Bone fracture is an important factor affecting the life quality and mortality of elderly individuals, and its pathogenesis involves the imbalance of bone metabolism maintained by osteoblasts (OB) and osteoclasts (OC). ⁹⁹Tc-MDP is a drug for the targeted treatment of osteoporosis. While it can directly inhibit OC activity, there have been no in vivo data on its ability to induce OB activity.

This study aims to evaluate the effect of ⁹⁹Tc-MDP on osteogenesis in the treatment of osteoporosis.

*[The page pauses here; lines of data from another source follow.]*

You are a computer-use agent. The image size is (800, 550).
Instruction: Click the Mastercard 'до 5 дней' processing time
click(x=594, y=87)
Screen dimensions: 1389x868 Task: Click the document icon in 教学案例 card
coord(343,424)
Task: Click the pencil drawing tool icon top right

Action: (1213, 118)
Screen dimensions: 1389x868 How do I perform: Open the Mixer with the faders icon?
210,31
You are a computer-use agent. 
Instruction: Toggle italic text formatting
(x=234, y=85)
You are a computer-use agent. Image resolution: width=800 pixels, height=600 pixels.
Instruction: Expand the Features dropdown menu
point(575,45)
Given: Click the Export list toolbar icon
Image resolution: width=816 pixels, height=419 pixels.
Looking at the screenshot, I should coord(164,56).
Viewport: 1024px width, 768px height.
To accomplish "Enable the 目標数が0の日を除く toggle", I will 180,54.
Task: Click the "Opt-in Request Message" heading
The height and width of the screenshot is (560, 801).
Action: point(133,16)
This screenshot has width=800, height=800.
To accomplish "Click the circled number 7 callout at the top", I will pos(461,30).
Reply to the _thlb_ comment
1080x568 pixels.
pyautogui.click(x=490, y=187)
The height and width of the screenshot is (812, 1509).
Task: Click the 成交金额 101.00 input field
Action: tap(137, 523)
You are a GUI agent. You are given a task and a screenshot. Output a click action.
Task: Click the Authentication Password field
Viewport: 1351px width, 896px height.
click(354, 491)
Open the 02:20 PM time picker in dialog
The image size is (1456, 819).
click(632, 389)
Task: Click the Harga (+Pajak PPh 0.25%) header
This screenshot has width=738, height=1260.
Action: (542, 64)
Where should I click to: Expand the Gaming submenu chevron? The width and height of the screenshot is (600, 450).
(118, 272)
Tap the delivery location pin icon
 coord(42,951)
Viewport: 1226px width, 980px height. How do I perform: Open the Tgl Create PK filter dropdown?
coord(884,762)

In this study, a rat model of osteoporosis after ovariectomy were constructed to reflect the early process of osteoporosis formation, including calcium loss and bone mineral density decrease. Then, experimental rats were randomly divided into 4 groups, i.e., negative control group, model control group, ⁹⁹Tc-MDP treatment group and zoledronic acid treatment group, with 5 rats in each group (a total of 20 rats). Subsequently, the dynamic changes of osteoblast indexes such as blood calcium level and blood phosphorus content, after ⁹⁹Tc-MDP treatment were detected at the cellular, metabolic, and genetic levels to evaluate the effect of ⁹⁹Tc-MDP on osteogenesis in the treatment of osteoporosis.

Experimental comparison results demonstrate that ⁹⁹Tc-MDP effectively inhibits the osteoporosis process and reverses bone mineral density loss by inducing OB activity, achieving the suppression of bone decline at 4 weeks and returning to the preoperative level at 8 weeks. Although the OB activity induced by ⁹⁹Tc-MDP is altered to similar levels in OB cells of normal rats, but there is no significant change in the expression of major bone-related genes. The multifactor analysis results suggest that IL-6 can be the key factor and monitoring index.

⁹⁹Tc-MDP can stimulate OB activity as a powerful supplement to inhibiting OC activity, which is beneficial to the maintenance of OB/OC homeostasis.